*WORK TO COMPLETE*. Which rows below contain the string "年纪越大"? Pick out each one and copy it in full.
PROVIDED RECORDS Start Marker
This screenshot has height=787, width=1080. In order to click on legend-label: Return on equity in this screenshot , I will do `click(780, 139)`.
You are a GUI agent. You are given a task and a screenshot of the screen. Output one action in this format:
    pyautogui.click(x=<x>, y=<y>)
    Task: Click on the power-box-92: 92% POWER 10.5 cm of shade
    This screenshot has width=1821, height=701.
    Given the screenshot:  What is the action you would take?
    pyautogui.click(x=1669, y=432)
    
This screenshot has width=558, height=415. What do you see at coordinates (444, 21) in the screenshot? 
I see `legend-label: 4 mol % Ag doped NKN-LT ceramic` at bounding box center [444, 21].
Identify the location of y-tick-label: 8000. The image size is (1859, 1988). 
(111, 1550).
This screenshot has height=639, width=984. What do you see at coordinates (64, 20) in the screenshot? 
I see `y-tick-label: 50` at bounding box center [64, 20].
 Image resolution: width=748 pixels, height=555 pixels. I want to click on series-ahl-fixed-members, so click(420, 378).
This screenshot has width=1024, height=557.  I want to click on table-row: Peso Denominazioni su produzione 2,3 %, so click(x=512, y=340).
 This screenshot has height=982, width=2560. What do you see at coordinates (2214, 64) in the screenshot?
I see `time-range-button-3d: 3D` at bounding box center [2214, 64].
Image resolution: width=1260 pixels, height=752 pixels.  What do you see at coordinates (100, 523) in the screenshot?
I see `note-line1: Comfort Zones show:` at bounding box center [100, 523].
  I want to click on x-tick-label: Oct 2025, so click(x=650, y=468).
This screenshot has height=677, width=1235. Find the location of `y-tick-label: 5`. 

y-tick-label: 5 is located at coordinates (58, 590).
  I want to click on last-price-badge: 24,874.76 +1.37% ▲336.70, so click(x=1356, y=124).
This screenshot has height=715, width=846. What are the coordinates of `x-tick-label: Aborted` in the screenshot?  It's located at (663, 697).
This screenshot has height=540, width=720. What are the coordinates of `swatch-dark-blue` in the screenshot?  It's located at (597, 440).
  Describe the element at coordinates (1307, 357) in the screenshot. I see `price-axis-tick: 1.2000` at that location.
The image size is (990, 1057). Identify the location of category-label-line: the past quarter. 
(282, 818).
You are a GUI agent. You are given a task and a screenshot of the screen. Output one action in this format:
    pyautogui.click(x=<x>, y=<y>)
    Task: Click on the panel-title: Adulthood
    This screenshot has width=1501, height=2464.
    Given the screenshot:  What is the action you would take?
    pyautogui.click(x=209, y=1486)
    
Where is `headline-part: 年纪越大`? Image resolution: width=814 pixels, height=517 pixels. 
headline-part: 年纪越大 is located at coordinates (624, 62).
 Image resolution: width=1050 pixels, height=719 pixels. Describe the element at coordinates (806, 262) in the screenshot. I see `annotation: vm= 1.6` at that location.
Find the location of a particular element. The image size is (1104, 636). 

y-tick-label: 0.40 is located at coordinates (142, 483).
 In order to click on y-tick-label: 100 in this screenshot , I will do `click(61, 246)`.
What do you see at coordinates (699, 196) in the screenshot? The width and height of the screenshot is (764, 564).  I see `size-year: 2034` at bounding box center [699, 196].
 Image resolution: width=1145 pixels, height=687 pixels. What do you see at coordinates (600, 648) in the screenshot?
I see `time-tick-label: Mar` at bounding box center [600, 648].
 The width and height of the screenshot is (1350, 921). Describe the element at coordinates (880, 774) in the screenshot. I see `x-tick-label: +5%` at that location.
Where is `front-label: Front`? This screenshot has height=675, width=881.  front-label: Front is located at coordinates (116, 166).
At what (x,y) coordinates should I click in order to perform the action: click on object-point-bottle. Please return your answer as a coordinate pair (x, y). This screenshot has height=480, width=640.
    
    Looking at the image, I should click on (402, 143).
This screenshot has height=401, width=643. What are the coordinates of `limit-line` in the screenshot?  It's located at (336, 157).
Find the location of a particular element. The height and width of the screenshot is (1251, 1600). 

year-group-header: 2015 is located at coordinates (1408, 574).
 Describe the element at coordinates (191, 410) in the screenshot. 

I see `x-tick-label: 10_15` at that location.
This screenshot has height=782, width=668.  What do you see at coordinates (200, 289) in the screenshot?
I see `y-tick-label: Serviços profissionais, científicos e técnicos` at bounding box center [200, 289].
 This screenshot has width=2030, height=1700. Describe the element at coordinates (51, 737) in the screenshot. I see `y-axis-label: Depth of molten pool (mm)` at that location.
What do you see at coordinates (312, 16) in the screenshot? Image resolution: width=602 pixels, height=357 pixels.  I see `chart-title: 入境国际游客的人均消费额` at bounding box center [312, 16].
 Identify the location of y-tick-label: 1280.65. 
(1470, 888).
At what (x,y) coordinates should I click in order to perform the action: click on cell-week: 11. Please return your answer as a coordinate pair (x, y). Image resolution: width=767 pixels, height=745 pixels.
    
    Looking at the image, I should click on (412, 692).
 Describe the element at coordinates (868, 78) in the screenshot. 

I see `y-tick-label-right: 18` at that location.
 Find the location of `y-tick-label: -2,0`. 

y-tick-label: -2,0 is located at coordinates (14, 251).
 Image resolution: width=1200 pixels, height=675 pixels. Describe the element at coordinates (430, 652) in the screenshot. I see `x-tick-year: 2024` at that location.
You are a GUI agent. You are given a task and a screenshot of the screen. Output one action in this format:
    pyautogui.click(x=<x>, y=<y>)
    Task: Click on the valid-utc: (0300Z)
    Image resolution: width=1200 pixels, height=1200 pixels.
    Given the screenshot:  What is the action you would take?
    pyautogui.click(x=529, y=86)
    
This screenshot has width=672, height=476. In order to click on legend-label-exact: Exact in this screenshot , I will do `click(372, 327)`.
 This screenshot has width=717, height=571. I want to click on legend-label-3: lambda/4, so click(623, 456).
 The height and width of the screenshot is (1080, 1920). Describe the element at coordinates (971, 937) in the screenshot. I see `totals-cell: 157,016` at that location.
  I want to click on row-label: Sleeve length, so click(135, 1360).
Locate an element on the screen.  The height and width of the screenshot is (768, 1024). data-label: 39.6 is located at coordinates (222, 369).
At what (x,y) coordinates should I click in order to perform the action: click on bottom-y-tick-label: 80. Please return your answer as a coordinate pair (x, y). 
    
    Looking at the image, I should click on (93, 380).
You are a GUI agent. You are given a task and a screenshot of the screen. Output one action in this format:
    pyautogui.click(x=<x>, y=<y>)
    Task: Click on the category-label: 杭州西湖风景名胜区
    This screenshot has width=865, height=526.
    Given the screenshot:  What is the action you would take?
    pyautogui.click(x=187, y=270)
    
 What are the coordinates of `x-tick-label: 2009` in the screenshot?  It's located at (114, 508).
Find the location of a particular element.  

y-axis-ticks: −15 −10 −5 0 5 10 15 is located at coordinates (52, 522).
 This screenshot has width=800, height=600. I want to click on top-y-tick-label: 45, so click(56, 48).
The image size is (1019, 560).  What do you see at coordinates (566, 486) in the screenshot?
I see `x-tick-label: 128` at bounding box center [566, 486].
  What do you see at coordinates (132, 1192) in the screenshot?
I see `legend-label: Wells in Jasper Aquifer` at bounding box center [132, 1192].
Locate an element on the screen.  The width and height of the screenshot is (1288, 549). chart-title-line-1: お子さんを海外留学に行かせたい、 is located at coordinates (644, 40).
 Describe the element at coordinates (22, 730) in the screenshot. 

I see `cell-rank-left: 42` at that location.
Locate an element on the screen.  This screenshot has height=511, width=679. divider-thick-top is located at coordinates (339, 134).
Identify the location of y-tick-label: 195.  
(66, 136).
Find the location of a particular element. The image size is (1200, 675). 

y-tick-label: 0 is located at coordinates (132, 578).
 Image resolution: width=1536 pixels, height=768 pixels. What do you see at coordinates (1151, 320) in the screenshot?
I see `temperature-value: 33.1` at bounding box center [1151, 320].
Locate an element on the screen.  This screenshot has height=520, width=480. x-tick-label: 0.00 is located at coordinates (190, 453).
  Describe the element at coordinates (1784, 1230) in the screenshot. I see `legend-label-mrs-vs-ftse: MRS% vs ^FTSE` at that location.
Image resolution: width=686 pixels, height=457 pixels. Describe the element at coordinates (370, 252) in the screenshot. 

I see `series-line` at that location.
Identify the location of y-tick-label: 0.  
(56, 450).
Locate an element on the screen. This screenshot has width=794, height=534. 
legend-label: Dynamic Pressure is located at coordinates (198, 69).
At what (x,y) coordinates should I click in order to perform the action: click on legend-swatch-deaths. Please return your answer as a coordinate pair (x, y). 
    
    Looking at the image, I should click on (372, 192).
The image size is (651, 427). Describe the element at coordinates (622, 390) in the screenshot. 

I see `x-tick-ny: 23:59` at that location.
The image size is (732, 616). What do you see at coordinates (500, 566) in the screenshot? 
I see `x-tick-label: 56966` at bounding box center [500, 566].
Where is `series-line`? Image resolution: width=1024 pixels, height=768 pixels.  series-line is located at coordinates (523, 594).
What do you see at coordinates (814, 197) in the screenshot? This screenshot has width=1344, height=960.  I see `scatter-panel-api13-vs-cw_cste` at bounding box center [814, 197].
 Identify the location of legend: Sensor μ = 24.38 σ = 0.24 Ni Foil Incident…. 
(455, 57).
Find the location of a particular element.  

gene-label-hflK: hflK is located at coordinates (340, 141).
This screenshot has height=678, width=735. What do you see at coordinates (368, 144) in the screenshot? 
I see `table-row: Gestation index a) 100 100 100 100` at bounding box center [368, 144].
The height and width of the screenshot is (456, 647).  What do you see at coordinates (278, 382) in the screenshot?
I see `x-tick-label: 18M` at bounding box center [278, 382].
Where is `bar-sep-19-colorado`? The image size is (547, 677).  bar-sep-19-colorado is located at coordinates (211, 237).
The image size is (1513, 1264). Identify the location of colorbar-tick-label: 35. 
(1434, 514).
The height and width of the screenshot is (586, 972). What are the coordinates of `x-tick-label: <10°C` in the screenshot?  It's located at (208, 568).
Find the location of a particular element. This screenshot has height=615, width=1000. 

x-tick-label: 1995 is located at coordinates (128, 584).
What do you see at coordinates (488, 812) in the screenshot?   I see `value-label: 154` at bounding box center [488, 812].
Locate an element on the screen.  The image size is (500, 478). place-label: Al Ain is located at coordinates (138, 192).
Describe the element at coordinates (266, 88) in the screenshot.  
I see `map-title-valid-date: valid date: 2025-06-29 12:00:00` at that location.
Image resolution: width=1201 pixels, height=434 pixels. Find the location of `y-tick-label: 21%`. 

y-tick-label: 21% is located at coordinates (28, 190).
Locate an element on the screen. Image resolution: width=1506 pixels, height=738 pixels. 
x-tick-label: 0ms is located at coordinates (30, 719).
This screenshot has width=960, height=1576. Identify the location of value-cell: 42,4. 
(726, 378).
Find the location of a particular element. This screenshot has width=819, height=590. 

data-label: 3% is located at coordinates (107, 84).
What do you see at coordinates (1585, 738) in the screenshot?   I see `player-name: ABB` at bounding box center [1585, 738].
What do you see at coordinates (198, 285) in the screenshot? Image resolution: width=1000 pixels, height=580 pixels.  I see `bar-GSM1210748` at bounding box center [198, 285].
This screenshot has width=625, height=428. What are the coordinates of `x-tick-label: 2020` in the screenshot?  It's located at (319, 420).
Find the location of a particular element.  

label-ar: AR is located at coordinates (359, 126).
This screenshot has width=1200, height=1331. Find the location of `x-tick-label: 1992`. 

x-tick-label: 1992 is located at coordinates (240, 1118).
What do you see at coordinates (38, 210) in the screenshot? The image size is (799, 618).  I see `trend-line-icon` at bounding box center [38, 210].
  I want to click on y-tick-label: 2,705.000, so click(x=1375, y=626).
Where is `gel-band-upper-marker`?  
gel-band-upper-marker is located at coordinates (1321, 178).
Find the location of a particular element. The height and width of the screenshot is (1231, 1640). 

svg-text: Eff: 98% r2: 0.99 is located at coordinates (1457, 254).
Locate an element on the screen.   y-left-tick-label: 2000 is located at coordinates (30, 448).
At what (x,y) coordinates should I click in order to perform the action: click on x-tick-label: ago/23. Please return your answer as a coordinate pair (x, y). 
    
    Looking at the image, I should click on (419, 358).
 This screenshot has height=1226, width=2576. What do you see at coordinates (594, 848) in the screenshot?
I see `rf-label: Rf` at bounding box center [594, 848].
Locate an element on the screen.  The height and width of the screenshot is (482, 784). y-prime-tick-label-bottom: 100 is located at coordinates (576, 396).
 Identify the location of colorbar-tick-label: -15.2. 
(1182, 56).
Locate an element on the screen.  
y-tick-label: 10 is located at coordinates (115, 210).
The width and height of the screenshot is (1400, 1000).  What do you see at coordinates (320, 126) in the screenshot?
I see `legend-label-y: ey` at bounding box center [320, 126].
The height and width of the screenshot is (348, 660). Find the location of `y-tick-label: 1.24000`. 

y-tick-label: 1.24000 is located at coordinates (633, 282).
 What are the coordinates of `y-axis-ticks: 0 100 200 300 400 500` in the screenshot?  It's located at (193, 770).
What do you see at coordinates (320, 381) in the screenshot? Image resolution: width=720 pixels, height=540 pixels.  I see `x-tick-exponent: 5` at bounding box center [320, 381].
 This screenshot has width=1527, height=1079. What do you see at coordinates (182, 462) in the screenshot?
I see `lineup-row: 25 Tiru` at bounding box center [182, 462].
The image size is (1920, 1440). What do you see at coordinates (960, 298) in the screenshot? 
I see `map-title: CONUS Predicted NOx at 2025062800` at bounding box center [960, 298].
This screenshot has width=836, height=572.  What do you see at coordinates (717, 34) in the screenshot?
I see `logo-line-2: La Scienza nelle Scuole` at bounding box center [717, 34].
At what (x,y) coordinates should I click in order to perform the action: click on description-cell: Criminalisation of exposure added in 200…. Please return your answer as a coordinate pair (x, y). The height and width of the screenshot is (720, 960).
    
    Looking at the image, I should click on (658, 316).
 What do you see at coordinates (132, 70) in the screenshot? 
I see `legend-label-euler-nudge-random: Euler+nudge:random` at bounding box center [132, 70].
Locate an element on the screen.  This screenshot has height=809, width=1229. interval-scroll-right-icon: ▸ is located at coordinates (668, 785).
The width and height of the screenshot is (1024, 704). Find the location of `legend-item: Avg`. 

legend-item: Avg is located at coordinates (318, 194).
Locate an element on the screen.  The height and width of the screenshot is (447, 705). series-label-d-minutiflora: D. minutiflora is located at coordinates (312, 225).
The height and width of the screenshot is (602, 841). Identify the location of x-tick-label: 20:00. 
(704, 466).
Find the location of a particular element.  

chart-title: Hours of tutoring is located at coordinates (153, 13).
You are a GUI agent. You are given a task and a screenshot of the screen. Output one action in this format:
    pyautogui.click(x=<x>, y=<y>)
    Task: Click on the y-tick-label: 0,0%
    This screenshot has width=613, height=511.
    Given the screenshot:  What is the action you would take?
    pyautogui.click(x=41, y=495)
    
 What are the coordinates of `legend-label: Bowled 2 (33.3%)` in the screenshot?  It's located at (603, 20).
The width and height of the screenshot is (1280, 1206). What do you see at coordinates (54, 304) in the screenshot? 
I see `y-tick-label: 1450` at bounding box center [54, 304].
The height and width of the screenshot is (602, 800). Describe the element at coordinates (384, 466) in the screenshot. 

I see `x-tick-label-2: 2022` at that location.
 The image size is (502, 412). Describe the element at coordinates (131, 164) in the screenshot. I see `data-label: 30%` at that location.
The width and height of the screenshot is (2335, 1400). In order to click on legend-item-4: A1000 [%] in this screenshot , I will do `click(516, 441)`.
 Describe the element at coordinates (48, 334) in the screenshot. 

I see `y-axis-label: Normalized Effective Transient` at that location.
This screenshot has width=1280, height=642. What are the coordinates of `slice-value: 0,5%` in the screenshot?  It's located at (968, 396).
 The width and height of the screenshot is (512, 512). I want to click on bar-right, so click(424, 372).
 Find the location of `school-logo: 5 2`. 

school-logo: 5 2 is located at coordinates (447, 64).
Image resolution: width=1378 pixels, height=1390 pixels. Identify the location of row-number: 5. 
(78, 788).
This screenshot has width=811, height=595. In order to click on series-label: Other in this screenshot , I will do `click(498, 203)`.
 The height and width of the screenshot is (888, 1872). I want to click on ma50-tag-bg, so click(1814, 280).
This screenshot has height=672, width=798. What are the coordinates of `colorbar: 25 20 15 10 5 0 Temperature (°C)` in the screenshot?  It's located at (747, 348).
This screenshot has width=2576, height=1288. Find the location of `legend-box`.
PROVIDED RECORDS End Marker
*EXPECTED OUTPUT*.
Where is `headline-part: 年纪越大`? Image resolution: width=814 pixels, height=517 pixels. 
headline-part: 年纪越大 is located at coordinates (624, 62).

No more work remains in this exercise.